### [What is needed]
In the records below, change every occurrence of "Locate an element on the screen" to "Find an element on the screen" and leave everything else unchanged.

=====

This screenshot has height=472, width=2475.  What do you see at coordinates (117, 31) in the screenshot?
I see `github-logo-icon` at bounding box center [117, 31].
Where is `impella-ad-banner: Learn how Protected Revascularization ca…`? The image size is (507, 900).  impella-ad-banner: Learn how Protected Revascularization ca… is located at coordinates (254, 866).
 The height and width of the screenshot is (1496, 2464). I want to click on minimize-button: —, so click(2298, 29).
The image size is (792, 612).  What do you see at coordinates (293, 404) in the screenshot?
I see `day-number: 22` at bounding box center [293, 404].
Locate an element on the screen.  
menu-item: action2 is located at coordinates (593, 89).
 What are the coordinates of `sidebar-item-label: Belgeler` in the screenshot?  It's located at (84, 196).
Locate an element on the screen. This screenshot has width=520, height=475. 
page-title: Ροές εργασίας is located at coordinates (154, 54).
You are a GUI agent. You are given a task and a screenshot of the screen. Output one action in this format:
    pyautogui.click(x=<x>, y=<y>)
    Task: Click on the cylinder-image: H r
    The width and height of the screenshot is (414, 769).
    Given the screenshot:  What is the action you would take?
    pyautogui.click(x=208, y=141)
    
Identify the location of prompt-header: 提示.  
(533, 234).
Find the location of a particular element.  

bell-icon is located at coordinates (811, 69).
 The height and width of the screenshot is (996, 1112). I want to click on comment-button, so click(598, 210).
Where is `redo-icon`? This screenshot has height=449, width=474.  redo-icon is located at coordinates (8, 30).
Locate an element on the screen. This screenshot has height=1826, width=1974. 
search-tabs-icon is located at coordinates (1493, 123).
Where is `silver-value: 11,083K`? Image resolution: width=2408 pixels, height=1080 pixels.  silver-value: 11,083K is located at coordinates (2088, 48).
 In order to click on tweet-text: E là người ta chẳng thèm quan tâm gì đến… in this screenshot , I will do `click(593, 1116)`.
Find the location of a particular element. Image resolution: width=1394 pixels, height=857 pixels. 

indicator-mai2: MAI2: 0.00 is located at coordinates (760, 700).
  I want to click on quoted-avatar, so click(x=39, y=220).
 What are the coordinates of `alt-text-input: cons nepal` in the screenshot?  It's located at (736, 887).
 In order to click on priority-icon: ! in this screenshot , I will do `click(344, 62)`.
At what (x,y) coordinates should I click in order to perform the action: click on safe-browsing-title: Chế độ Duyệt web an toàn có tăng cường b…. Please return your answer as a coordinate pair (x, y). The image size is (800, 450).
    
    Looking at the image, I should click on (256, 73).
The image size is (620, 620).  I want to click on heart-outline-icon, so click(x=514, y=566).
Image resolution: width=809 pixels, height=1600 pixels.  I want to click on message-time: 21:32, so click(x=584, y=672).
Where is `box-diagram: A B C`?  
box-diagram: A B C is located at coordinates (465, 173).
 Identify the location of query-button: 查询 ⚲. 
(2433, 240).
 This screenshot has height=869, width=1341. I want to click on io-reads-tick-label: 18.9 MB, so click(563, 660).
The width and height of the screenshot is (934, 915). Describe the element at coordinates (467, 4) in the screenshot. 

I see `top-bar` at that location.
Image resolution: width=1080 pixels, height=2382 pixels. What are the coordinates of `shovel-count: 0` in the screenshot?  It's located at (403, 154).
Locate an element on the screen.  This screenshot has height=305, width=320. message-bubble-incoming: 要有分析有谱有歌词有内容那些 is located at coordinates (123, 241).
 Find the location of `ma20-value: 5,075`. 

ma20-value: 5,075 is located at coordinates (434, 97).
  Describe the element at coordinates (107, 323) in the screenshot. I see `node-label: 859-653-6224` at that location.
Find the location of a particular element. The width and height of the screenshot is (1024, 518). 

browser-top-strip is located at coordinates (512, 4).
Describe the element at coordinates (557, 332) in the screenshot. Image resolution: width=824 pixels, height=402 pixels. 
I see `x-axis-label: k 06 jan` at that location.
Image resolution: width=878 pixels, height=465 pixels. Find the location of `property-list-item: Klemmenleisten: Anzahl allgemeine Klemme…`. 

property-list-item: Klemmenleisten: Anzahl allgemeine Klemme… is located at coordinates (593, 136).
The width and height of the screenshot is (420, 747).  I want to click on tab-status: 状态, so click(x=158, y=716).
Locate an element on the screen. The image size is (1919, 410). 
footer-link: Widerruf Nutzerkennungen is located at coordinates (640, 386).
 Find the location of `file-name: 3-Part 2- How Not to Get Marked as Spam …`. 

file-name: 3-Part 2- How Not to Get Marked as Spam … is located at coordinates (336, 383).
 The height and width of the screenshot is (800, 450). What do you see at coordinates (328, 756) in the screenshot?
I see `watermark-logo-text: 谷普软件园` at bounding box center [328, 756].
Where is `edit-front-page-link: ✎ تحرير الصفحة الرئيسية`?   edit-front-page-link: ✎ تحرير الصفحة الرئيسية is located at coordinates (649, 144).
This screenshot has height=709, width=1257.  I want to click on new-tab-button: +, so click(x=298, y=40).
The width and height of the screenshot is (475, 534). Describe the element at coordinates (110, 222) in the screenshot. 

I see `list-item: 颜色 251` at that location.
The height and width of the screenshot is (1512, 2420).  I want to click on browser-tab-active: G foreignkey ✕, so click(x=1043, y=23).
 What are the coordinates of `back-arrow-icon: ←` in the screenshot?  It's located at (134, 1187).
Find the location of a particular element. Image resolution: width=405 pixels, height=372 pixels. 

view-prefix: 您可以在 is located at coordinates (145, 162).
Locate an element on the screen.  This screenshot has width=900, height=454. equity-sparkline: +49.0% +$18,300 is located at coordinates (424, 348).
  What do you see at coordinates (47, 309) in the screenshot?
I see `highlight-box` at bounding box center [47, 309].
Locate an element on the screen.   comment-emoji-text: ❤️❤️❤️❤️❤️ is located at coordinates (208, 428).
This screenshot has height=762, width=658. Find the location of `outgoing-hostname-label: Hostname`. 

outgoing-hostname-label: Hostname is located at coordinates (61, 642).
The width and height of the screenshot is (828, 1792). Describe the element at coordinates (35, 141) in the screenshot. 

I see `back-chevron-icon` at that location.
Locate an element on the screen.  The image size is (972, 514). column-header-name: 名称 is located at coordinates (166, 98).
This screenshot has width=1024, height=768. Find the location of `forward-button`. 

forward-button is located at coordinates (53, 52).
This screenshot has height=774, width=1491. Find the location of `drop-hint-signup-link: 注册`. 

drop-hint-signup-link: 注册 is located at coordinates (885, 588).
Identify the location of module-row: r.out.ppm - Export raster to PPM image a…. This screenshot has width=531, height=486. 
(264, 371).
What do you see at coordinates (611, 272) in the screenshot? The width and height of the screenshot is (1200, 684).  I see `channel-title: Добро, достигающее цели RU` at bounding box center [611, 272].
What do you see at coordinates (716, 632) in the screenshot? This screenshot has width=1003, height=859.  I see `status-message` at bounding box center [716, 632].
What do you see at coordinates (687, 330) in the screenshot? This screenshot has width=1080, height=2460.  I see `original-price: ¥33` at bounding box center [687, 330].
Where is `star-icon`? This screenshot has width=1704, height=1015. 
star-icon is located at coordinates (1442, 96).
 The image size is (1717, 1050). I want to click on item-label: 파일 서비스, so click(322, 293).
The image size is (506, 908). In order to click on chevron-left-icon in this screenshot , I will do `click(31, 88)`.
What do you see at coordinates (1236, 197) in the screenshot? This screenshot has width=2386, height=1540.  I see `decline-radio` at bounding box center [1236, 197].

=====

### [Completed exercise]
This screenshot has height=472, width=2475.  What do you see at coordinates (117, 31) in the screenshot?
I see `github-logo-icon` at bounding box center [117, 31].
Where is `impella-ad-banner: Learn how Protected Revascularization ca…`? The image size is (507, 900).  impella-ad-banner: Learn how Protected Revascularization ca… is located at coordinates (254, 866).
 The height and width of the screenshot is (1496, 2464). I want to click on minimize-button: —, so click(2298, 29).
The image size is (792, 612).  What do you see at coordinates (293, 404) in the screenshot?
I see `day-number: 22` at bounding box center [293, 404].
Find an element on the screen.  
menu-item: action2 is located at coordinates (593, 89).
 What are the coordinates of `sidebar-item-label: Belgeler` in the screenshot?  It's located at (84, 196).
Find an element on the screen. This screenshot has width=520, height=475. 
page-title: Ροές εργασίας is located at coordinates (154, 54).
You are a GUI agent. You are given a task and a screenshot of the screen. Output one action in this format:
    pyautogui.click(x=<x>, y=<y>)
    Task: Click on the cylinder-image: H r
    The width and height of the screenshot is (414, 769).
    Given the screenshot:  What is the action you would take?
    pyautogui.click(x=208, y=141)
    
Identify the location of prompt-header: 提示.  
(533, 234).
Find the location of a particular element.  

bell-icon is located at coordinates (811, 69).
 The height and width of the screenshot is (996, 1112). I want to click on comment-button, so click(598, 210).
Where is `redo-icon`? This screenshot has height=449, width=474.  redo-icon is located at coordinates (8, 30).
Find an element on the screen. This screenshot has height=1826, width=1974. 
search-tabs-icon is located at coordinates (1493, 123).
Where is `silver-value: 11,083K`? Image resolution: width=2408 pixels, height=1080 pixels.  silver-value: 11,083K is located at coordinates (2088, 48).
 In order to click on tweet-text: E là người ta chẳng thèm quan tâm gì đến… in this screenshot , I will do `click(593, 1116)`.
Find the location of a particular element. Image resolution: width=1394 pixels, height=857 pixels. 

indicator-mai2: MAI2: 0.00 is located at coordinates (760, 700).
  I want to click on quoted-avatar, so click(x=39, y=220).
 What are the coordinates of `alt-text-input: cons nepal` in the screenshot?  It's located at (736, 887).
 In order to click on priority-icon: ! in this screenshot , I will do `click(344, 62)`.
At what (x,y) coordinates should I click in order to perform the action: click on safe-browsing-title: Chế độ Duyệt web an toàn có tăng cường b…. Please return your answer as a coordinate pair (x, y). The image size is (800, 450).
    
    Looking at the image, I should click on (256, 73).
The image size is (620, 620).  I want to click on heart-outline-icon, so click(x=514, y=566).
Image resolution: width=809 pixels, height=1600 pixels.  I want to click on message-time: 21:32, so click(x=584, y=672).
Where is `box-diagram: A B C`?  
box-diagram: A B C is located at coordinates (465, 173).
 Identify the location of query-button: 查询 ⚲. 
(2433, 240).
 This screenshot has height=869, width=1341. I want to click on io-reads-tick-label: 18.9 MB, so click(563, 660).
The width and height of the screenshot is (934, 915). Describe the element at coordinates (467, 4) in the screenshot. 

I see `top-bar` at that location.
Image resolution: width=1080 pixels, height=2382 pixels. What are the coordinates of `shovel-count: 0` in the screenshot?  It's located at (403, 154).
Find an element on the screen.  This screenshot has height=305, width=320. message-bubble-incoming: 要有分析有谱有歌词有内容那些 is located at coordinates (123, 241).
 Find the location of `ma20-value: 5,075`. 

ma20-value: 5,075 is located at coordinates (434, 97).
  Describe the element at coordinates (107, 323) in the screenshot. I see `node-label: 859-653-6224` at that location.
Find the location of a particular element. The width and height of the screenshot is (1024, 518). 

browser-top-strip is located at coordinates (512, 4).
Describe the element at coordinates (557, 332) in the screenshot. Image resolution: width=824 pixels, height=402 pixels. 
I see `x-axis-label: k 06 jan` at that location.
Image resolution: width=878 pixels, height=465 pixels. Find the location of `property-list-item: Klemmenleisten: Anzahl allgemeine Klemme…`. 

property-list-item: Klemmenleisten: Anzahl allgemeine Klemme… is located at coordinates (593, 136).
The width and height of the screenshot is (420, 747).  I want to click on tab-status: 状态, so click(x=158, y=716).
Find an element on the screen. The image size is (1919, 410). 
footer-link: Widerruf Nutzerkennungen is located at coordinates (640, 386).
 Find the location of `file-name: 3-Part 2- How Not to Get Marked as Spam …`. 

file-name: 3-Part 2- How Not to Get Marked as Spam … is located at coordinates (336, 383).
 The height and width of the screenshot is (800, 450). What do you see at coordinates (328, 756) in the screenshot?
I see `watermark-logo-text: 谷普软件园` at bounding box center [328, 756].
Where is `edit-front-page-link: ✎ تحرير الصفحة الرئيسية`?   edit-front-page-link: ✎ تحرير الصفحة الرئيسية is located at coordinates (649, 144).
This screenshot has height=709, width=1257.  I want to click on new-tab-button: +, so click(x=298, y=40).
The width and height of the screenshot is (475, 534). Describe the element at coordinates (110, 222) in the screenshot. 

I see `list-item: 颜色 251` at that location.
The height and width of the screenshot is (1512, 2420).  I want to click on browser-tab-active: G foreignkey ✕, so click(x=1043, y=23).
 What are the coordinates of `back-arrow-icon: ←` in the screenshot?  It's located at (134, 1187).
Find the location of a particular element. Image resolution: width=405 pixels, height=372 pixels. 

view-prefix: 您可以在 is located at coordinates (145, 162).
Find an element on the screen.  This screenshot has width=900, height=454. equity-sparkline: +49.0% +$18,300 is located at coordinates (424, 348).
  What do you see at coordinates (47, 309) in the screenshot?
I see `highlight-box` at bounding box center [47, 309].
Find an element on the screen.   comment-emoji-text: ❤️❤️❤️❤️❤️ is located at coordinates (208, 428).
This screenshot has height=762, width=658. Find the location of `outgoing-hostname-label: Hostname`. 

outgoing-hostname-label: Hostname is located at coordinates (61, 642).
The width and height of the screenshot is (828, 1792). Describe the element at coordinates (35, 141) in the screenshot. 

I see `back-chevron-icon` at that location.
Find an element on the screen.  The image size is (972, 514). column-header-name: 名称 is located at coordinates (166, 98).
This screenshot has width=1024, height=768. Find the location of `forward-button`. 

forward-button is located at coordinates (53, 52).
This screenshot has height=774, width=1491. Find the location of `drop-hint-signup-link: 注册`. 

drop-hint-signup-link: 注册 is located at coordinates (885, 588).
Identify the location of module-row: r.out.ppm - Export raster to PPM image a…. This screenshot has width=531, height=486. 
(264, 371).
What do you see at coordinates (611, 272) in the screenshot? The width and height of the screenshot is (1200, 684).  I see `channel-title: Добро, достигающее цели RU` at bounding box center [611, 272].
What do you see at coordinates (716, 632) in the screenshot? This screenshot has width=1003, height=859.  I see `status-message` at bounding box center [716, 632].
What do you see at coordinates (687, 330) in the screenshot? This screenshot has width=1080, height=2460.  I see `original-price: ¥33` at bounding box center [687, 330].
Where is `star-icon`? This screenshot has width=1704, height=1015. 
star-icon is located at coordinates (1442, 96).
 The image size is (1717, 1050). I want to click on item-label: 파일 서비스, so click(322, 293).
The image size is (506, 908). In order to click on chevron-left-icon in this screenshot , I will do `click(31, 88)`.
What do you see at coordinates (1236, 197) in the screenshot? This screenshot has width=2386, height=1540.  I see `decline-radio` at bounding box center [1236, 197].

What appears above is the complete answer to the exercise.